-- Start of Supplied data --

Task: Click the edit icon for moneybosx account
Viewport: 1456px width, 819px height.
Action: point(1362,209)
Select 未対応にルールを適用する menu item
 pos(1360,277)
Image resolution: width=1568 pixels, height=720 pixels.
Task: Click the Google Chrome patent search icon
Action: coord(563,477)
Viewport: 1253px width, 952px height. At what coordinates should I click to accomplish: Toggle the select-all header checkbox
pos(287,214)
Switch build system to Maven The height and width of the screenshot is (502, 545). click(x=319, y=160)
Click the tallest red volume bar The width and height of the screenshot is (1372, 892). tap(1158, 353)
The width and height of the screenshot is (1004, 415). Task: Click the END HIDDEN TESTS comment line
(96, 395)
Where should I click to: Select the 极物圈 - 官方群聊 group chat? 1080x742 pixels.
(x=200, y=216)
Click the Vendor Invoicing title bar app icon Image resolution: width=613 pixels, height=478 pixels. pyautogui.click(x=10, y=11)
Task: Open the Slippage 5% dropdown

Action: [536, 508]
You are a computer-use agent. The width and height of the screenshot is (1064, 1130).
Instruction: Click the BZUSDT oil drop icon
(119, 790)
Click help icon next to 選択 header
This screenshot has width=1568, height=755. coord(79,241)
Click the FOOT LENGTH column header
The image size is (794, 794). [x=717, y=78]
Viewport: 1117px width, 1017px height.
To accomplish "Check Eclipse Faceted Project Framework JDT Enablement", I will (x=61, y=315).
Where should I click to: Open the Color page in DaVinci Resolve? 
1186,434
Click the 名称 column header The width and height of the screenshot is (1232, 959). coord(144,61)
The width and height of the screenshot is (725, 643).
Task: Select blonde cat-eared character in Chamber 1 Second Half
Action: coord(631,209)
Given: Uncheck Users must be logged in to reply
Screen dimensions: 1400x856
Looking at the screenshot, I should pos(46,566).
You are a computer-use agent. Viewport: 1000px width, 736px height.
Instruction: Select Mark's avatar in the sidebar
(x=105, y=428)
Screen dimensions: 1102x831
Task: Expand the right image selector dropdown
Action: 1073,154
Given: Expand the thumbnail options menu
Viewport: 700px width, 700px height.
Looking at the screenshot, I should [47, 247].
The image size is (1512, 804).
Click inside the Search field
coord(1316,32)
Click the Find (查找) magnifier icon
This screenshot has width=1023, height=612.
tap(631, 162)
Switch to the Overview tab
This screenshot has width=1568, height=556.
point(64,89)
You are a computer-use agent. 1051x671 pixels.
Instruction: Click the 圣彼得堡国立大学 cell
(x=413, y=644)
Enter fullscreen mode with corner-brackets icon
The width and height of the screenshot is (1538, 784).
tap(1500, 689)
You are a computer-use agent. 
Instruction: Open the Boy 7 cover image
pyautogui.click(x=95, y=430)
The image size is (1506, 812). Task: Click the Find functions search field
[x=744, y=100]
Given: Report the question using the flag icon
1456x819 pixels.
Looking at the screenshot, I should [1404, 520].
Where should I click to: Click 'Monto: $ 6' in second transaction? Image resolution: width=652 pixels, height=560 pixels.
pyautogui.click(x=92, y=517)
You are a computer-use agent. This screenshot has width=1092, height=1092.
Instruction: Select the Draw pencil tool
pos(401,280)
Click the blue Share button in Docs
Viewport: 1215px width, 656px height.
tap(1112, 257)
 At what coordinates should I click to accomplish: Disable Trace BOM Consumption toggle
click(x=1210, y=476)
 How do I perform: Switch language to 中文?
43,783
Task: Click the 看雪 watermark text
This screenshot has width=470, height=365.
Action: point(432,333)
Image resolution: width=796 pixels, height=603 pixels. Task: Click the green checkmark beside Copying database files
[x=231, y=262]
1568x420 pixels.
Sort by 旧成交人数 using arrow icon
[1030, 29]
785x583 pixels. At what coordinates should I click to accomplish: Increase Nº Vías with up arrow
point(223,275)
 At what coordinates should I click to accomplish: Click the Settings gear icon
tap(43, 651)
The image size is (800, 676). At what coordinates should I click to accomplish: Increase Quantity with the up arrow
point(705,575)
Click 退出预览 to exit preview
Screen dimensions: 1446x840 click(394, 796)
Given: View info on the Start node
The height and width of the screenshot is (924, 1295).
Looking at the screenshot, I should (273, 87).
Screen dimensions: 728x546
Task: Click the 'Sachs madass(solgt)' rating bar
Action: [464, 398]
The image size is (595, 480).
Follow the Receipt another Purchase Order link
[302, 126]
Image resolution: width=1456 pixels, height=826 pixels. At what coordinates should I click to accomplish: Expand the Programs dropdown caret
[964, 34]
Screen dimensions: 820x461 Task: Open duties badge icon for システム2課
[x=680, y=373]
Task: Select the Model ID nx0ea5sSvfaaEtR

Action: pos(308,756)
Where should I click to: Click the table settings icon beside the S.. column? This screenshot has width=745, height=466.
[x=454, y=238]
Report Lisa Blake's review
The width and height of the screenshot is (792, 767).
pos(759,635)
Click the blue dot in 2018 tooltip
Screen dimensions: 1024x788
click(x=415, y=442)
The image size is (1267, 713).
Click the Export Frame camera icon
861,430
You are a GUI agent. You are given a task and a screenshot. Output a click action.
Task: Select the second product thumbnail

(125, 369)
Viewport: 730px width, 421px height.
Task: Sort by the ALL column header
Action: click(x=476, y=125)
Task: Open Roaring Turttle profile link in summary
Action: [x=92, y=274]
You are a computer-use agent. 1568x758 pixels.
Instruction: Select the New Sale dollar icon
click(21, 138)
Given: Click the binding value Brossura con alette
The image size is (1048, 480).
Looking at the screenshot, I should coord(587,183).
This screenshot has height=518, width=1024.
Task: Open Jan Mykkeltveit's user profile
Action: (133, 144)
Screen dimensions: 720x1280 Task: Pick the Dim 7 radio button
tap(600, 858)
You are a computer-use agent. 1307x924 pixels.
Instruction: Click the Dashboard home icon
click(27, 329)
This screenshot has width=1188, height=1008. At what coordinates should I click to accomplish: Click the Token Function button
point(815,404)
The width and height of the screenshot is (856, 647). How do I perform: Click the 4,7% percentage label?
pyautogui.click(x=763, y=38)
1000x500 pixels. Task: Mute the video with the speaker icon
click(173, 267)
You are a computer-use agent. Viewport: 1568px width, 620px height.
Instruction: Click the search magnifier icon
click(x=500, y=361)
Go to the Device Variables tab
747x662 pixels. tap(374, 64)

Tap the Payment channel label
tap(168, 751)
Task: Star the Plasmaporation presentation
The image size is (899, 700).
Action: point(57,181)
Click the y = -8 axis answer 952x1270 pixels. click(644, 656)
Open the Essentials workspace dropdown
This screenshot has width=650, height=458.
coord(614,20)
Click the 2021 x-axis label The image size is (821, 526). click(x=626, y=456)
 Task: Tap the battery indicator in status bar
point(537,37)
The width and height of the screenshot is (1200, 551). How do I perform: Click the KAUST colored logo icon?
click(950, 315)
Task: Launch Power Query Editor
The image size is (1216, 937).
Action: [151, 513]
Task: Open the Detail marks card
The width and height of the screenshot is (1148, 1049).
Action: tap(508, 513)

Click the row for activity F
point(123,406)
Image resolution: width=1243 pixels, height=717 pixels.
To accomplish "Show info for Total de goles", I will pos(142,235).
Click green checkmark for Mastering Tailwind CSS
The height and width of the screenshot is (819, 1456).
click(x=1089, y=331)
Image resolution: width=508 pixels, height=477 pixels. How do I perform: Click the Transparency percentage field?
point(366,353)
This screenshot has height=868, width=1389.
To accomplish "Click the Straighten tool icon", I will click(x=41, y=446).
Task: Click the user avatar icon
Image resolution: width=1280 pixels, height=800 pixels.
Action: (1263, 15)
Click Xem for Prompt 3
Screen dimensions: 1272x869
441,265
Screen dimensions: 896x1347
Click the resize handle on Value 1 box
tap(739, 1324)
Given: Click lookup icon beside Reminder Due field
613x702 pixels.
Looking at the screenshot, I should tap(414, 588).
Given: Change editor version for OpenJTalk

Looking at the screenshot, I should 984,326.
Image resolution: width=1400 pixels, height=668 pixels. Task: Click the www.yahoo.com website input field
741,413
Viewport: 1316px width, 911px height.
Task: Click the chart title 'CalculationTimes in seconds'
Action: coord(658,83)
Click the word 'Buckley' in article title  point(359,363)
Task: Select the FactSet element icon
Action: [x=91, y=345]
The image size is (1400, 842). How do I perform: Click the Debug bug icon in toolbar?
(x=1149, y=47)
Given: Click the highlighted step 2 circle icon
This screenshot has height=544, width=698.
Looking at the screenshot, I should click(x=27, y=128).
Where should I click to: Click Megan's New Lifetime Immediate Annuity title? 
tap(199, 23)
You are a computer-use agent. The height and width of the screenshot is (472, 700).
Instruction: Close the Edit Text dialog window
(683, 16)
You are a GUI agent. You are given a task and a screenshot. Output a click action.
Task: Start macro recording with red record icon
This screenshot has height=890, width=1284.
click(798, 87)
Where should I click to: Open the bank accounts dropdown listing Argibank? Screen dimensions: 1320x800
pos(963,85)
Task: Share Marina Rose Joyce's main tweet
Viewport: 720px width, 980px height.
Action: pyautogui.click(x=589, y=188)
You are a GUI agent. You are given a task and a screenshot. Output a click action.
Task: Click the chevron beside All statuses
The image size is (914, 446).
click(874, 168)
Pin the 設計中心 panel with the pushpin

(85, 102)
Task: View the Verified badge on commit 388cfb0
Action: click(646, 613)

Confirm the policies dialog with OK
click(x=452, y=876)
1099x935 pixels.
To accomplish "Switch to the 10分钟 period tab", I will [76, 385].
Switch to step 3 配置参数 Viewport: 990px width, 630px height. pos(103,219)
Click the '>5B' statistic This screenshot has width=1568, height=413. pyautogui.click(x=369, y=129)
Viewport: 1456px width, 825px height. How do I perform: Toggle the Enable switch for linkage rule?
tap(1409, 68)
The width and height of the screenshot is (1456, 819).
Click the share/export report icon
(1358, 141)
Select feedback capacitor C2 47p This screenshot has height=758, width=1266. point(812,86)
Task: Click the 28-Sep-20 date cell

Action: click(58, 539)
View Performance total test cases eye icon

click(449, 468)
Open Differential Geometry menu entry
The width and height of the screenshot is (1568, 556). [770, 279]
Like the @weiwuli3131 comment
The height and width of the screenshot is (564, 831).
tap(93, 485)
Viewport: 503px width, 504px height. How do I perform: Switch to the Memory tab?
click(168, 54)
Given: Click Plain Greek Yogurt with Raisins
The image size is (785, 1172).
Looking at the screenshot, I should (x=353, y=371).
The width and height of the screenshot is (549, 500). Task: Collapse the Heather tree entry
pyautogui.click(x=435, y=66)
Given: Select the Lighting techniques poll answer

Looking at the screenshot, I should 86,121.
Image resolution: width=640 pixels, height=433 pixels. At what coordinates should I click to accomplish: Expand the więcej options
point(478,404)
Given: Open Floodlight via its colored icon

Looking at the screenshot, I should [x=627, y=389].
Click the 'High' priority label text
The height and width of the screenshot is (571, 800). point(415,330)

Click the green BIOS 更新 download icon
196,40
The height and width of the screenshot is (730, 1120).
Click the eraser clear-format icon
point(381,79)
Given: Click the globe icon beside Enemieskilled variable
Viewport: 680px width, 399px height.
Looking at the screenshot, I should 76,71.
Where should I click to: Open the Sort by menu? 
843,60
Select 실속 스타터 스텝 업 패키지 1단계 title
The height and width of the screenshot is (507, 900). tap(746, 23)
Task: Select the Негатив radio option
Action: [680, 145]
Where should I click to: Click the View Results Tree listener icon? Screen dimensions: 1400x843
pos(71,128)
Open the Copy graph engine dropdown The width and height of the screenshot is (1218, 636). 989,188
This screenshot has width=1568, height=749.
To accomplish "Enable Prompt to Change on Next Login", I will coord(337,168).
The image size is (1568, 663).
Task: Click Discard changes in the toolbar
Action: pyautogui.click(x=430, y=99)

-- End of Supplied data --

Task objective: Copy the items exactly, starting at the line that contains "Where should I click to: Select" and ending at the line that contains "Action: coord(631,209)", with both of those lines included.

Result of the exercise:
Where should I click to: Select the 极物圈 - 官方群聊 group chat? 1080x742 pixels.
(x=200, y=216)
Click the Vendor Invoicing title bar app icon Image resolution: width=613 pixels, height=478 pixels. pyautogui.click(x=10, y=11)
Task: Open the Slippage 5% dropdown

Action: [536, 508]
You are a computer-use agent. The width and height of the screenshot is (1064, 1130).
Instruction: Click the BZUSDT oil drop icon
(119, 790)
Click help icon next to 選択 header
This screenshot has width=1568, height=755. coord(79,241)
Click the FOOT LENGTH column header
The image size is (794, 794). [x=717, y=78]
Viewport: 1117px width, 1017px height.
To accomplish "Check Eclipse Faceted Project Framework JDT Enablement", I will (x=61, y=315).
Where should I click to: Open the Color page in DaVinci Resolve? 
1186,434
Click the 名称 column header The width and height of the screenshot is (1232, 959). coord(144,61)
The width and height of the screenshot is (725, 643).
Task: Select blonde cat-eared character in Chamber 1 Second Half
Action: coord(631,209)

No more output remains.